### TASK GOAL
Report the number of lines in the data below that hold "heading", without any other words.

### SUPPLIED RECORDS
=-=-=
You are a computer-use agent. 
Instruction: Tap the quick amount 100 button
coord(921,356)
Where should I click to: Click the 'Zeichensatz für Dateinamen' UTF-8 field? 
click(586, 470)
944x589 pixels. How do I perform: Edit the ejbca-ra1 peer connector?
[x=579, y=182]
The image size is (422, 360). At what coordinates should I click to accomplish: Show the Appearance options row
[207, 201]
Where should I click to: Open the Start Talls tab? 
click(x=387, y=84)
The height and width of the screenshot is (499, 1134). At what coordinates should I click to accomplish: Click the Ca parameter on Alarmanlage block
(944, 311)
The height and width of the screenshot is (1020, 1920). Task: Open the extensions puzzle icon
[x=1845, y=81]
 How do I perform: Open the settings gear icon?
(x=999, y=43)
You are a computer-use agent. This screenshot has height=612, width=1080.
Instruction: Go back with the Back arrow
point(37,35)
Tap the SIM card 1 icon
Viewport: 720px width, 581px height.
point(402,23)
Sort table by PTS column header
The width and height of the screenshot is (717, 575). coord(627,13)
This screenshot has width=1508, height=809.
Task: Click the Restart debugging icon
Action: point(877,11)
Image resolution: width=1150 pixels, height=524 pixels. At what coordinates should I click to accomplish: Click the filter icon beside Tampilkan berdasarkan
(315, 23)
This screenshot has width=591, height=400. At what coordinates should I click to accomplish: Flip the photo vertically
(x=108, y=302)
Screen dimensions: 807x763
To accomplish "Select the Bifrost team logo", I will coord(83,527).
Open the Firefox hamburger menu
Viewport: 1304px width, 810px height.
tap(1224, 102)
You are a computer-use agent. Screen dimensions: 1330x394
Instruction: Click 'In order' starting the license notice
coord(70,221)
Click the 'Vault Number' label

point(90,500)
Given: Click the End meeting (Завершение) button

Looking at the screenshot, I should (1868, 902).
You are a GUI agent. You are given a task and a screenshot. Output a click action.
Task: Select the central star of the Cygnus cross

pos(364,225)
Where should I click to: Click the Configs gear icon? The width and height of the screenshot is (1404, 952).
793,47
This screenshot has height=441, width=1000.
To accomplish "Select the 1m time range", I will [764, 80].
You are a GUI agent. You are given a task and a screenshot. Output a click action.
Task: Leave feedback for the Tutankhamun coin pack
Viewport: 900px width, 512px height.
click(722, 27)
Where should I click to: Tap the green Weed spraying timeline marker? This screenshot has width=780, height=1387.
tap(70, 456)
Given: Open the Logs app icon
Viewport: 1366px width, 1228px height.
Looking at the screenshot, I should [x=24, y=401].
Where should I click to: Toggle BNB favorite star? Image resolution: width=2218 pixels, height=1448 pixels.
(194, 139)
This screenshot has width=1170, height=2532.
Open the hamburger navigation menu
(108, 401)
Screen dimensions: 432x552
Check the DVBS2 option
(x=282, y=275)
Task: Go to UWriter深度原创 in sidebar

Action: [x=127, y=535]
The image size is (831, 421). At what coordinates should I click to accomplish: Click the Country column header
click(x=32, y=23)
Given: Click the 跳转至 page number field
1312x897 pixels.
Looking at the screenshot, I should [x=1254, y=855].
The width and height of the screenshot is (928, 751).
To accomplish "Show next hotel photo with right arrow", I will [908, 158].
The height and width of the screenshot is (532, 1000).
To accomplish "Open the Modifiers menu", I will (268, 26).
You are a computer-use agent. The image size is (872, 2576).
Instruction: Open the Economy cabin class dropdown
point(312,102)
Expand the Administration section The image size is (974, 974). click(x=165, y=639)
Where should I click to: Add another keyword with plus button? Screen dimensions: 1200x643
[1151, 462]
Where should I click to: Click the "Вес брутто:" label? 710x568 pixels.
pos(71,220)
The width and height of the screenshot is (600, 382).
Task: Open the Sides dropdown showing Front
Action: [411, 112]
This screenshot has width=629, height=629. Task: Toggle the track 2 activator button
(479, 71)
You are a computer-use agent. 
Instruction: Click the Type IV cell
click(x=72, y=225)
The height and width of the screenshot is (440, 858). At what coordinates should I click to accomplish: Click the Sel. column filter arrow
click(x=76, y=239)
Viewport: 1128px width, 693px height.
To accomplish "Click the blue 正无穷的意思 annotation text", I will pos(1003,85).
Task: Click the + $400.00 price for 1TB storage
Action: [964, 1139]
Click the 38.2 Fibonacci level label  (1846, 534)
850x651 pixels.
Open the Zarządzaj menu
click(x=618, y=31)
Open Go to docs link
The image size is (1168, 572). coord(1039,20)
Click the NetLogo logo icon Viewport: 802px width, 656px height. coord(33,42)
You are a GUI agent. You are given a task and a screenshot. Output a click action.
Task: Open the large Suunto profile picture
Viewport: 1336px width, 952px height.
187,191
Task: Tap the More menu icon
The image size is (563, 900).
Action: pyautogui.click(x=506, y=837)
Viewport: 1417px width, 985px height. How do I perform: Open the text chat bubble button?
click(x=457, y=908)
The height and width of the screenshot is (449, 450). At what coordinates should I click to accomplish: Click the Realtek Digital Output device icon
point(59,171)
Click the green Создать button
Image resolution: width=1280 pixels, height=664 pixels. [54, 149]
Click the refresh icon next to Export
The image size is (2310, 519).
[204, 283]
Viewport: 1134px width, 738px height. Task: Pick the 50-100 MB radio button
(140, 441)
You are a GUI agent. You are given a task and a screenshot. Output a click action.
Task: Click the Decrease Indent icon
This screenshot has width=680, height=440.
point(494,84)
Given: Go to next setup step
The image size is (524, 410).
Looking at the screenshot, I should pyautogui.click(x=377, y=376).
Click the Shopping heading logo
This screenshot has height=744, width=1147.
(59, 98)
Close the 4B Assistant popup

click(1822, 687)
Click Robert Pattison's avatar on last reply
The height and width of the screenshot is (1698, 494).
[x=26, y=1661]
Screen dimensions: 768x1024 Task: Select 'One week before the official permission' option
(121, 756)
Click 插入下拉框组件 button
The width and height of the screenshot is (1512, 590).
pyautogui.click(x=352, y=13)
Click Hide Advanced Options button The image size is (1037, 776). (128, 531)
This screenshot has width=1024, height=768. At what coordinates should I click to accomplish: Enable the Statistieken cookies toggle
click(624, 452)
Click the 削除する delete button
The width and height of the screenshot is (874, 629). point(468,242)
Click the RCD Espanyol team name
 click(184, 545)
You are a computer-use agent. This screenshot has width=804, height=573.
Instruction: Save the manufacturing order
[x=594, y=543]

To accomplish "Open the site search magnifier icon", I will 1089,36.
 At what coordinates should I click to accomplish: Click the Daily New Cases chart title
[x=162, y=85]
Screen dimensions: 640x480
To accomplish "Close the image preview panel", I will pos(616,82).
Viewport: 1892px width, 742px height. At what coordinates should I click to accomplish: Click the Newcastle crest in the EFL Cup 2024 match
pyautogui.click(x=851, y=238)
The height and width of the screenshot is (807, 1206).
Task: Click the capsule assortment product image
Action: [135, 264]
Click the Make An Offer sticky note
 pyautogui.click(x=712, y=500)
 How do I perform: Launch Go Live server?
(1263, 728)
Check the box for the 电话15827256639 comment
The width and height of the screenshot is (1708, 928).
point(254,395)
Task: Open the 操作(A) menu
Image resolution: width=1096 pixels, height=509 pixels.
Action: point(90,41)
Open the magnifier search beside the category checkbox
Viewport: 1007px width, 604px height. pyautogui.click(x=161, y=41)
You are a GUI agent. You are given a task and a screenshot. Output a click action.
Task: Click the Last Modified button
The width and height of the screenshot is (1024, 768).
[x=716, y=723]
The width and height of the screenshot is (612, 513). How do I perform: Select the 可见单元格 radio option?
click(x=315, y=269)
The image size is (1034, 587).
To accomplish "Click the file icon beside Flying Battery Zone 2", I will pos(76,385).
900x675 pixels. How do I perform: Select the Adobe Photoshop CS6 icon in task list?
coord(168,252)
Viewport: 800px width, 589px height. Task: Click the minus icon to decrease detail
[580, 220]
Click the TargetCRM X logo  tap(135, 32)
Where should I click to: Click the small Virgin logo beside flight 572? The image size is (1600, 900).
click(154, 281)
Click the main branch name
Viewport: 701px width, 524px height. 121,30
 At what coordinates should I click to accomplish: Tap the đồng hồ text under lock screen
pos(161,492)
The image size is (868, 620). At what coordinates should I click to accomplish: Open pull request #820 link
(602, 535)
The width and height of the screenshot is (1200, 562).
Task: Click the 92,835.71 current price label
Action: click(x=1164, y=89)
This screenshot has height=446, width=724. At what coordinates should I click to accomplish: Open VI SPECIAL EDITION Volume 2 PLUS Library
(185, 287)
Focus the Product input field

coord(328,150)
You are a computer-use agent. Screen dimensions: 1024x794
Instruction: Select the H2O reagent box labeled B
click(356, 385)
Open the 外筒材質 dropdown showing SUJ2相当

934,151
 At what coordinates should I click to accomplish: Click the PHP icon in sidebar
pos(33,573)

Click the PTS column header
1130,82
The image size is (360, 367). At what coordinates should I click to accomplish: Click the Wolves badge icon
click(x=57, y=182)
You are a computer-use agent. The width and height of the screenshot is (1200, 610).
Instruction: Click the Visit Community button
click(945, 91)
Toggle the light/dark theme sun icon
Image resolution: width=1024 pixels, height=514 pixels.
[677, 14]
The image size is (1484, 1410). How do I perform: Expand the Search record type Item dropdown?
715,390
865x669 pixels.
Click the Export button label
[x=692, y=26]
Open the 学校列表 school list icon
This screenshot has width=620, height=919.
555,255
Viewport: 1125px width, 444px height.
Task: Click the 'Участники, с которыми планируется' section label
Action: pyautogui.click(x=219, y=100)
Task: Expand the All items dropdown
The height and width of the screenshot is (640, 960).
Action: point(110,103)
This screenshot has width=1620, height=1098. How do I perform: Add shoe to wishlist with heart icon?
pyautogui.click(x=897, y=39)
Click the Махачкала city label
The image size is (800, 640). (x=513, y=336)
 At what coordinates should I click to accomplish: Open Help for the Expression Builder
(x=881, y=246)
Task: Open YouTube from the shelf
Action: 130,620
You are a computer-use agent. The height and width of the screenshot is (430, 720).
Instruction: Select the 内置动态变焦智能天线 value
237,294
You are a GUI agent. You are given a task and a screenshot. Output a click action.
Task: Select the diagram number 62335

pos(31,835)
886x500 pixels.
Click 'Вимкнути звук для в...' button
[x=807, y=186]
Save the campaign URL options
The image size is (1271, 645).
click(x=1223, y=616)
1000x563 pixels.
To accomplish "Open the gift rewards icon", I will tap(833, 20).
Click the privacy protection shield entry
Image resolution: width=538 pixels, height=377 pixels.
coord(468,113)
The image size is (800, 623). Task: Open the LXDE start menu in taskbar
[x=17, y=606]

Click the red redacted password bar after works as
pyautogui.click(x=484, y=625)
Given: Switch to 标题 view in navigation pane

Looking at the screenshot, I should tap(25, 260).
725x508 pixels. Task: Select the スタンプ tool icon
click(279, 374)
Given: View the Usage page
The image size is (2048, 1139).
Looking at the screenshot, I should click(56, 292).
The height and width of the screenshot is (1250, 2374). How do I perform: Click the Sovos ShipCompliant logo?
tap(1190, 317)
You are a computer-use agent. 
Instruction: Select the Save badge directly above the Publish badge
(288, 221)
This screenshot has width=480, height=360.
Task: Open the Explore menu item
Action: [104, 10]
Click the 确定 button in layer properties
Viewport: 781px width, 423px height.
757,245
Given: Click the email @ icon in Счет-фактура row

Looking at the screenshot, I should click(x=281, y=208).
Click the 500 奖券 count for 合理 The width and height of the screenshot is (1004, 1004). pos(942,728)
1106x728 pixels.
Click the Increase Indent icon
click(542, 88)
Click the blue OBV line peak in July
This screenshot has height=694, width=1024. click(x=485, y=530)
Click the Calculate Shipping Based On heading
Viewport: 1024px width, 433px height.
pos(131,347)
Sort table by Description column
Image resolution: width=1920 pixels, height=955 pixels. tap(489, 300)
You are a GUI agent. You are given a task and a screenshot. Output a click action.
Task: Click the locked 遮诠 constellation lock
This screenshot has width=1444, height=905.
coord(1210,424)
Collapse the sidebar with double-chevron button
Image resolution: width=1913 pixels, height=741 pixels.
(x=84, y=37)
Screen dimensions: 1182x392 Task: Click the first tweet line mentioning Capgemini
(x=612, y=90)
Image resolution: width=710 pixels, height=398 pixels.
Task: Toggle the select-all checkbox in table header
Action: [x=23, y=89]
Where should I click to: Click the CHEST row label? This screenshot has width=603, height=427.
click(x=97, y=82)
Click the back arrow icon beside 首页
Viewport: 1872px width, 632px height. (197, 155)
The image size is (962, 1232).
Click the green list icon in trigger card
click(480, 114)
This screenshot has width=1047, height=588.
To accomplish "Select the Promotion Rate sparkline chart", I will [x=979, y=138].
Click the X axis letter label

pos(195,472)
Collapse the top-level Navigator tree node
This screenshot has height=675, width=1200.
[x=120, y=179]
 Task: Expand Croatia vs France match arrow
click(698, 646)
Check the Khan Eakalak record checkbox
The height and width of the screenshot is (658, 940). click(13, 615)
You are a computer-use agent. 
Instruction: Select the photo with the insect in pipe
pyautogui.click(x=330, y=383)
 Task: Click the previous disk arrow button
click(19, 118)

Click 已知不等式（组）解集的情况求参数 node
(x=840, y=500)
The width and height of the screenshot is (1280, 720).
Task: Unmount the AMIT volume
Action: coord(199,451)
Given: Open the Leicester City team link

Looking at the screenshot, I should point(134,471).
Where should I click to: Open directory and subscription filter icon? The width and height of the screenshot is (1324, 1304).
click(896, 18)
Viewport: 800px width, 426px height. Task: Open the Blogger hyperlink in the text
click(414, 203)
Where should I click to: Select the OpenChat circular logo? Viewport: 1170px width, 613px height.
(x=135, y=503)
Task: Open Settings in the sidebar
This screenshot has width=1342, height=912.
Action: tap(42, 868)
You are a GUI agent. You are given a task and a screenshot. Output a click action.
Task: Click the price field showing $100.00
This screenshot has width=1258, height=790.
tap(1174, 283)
=-=-=
### OUTPUT BELOW
2